CS 368-1 (2010 Summer) — Day 4 Homework

Due Monday, July 19th, at the start of class.

Description

Write a Perl script that processes an input file, and counts the frequency of the line contents.

Details

Your script will need two values, defined at the top of the script: an input file name, and a threshold (number). This should exercise your knowlege of Perl’s strings, collections, and file handling capabilities.

The input file is a list of words, one word per line. The program will read this file, and count the frequency of each of the words. When done, it should then print out all words with a frequency count equal to or greater than the threshold from the command line.

The script should be case insensitive — that is, it should treat “the” and “The” as the same word. To do this in Perl, just use the lc function (stands for “lowercase”):

my $string = "Mixed Case";
$string = lc($string);
print "$string\n";

A good threshold number to use is around 1000. Feel free to experiment with numbers higher and lower than that.

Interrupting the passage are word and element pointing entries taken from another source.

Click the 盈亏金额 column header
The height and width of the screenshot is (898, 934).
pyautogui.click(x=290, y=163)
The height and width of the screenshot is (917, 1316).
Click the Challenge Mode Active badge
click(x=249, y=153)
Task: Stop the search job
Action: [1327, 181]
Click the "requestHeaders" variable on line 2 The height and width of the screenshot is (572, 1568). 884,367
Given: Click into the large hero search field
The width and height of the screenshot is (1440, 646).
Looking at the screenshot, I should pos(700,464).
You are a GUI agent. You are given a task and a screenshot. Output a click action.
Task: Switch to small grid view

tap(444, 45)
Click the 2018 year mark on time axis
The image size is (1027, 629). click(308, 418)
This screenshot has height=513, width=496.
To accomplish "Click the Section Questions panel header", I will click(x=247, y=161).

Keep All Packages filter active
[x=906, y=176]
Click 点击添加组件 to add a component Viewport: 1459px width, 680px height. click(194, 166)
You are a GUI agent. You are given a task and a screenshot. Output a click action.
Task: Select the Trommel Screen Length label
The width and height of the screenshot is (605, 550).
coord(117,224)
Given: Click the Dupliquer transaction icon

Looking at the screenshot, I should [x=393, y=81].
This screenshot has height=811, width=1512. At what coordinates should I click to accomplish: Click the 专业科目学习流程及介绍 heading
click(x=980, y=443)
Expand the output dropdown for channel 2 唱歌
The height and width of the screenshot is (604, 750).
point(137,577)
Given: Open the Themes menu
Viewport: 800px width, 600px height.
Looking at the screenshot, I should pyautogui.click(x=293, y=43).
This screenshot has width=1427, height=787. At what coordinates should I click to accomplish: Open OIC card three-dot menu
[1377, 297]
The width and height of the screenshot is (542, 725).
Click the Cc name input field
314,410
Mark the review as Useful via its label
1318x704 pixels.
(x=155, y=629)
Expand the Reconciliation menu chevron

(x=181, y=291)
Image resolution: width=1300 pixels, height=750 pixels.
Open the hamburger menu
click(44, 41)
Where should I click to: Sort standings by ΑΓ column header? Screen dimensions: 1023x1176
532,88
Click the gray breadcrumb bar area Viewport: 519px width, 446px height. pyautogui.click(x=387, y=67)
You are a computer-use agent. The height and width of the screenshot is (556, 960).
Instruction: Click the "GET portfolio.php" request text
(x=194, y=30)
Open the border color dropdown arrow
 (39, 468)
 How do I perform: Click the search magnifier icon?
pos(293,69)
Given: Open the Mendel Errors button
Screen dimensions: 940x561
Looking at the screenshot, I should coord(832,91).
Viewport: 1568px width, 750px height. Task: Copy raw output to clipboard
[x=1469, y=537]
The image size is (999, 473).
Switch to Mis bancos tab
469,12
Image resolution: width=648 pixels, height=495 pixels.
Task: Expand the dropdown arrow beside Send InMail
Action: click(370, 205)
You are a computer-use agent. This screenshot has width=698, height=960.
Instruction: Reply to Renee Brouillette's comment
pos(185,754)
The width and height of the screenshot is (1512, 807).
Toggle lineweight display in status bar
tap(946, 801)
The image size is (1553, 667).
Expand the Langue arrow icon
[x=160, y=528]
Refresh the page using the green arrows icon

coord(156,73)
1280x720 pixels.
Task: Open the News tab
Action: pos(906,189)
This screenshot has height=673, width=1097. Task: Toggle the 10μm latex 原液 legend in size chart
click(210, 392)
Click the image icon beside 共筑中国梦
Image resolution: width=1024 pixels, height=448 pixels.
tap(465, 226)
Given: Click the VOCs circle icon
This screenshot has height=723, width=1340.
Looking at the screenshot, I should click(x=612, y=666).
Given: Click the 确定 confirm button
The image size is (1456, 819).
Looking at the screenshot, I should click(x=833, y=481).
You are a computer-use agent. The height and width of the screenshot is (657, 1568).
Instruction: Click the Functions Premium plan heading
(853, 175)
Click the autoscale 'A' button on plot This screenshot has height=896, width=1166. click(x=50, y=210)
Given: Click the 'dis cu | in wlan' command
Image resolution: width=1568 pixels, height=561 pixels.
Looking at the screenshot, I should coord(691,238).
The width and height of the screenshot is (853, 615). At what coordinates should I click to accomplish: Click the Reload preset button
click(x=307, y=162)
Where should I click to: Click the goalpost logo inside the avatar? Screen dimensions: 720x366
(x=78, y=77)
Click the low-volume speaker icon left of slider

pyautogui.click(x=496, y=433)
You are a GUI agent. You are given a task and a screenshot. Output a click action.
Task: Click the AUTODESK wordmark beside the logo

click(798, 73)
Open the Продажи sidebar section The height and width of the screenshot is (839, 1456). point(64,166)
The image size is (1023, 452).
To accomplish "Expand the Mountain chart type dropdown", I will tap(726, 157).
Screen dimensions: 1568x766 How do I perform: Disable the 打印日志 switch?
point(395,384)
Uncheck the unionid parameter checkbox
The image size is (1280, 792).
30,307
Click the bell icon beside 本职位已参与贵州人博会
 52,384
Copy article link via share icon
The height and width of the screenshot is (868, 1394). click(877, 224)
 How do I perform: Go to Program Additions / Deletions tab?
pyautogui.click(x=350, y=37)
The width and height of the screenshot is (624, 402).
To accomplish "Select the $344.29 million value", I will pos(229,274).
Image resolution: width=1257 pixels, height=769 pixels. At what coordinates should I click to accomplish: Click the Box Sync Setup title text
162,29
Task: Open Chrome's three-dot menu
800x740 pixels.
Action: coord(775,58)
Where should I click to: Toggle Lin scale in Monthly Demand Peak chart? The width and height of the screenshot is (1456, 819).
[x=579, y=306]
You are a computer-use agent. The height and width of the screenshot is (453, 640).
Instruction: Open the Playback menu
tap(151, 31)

Sample output is below. As usual, the exact format of the output does not matter. Note: In the sample output, lines beginning with “%” are meant to show the command line prompt and what you type; they are not part of the output.

% ./homework-04.pl
'of': 6568
'with': 1908
'at': 1754
'he': 3128
'a': 6602
'on': 2250
'was': 4220
'and': 6984
'she': 1727
'in': 4747
'from': 1117
'her': 1559
'be': 1294
'had': 2300
'that': 2640
'have': 1094
'they': 1101
'for': 2021
'it': 2551
'i': 3342
'as': 1663
'his': 1983
'said': 1430
'the': 15700
'by': 1213
'you': 1147
'were': 1194
'but': 1495
'is': 1180
'to': 6981
'not': 1286

%

The key to this is the proper use of Perl’s collection types. With proper selection, the problem becomes very straightforward.

Also, the script may be easier to test and debug with the use of a smaller dataset. The dataset provided in “homework-04.txt” is over 250,000 lines. Ultimately, however, once you script works on a small dataset, it should work equally well on the larger dataset.

Reminders

Do the work yourself, consulting reasonable reference materials as needed; any reference material that gives you a complete or nearly complete solution to this problem or a similar one is not OK to use. Asking the instructors for help is OK, asking other students for help is not.

Hand In

A printout of your output on a single sheet of paper. Be sure to put your own name in the initial comment block of the code. Identifying your work is important, or you may not receive appropriate credit.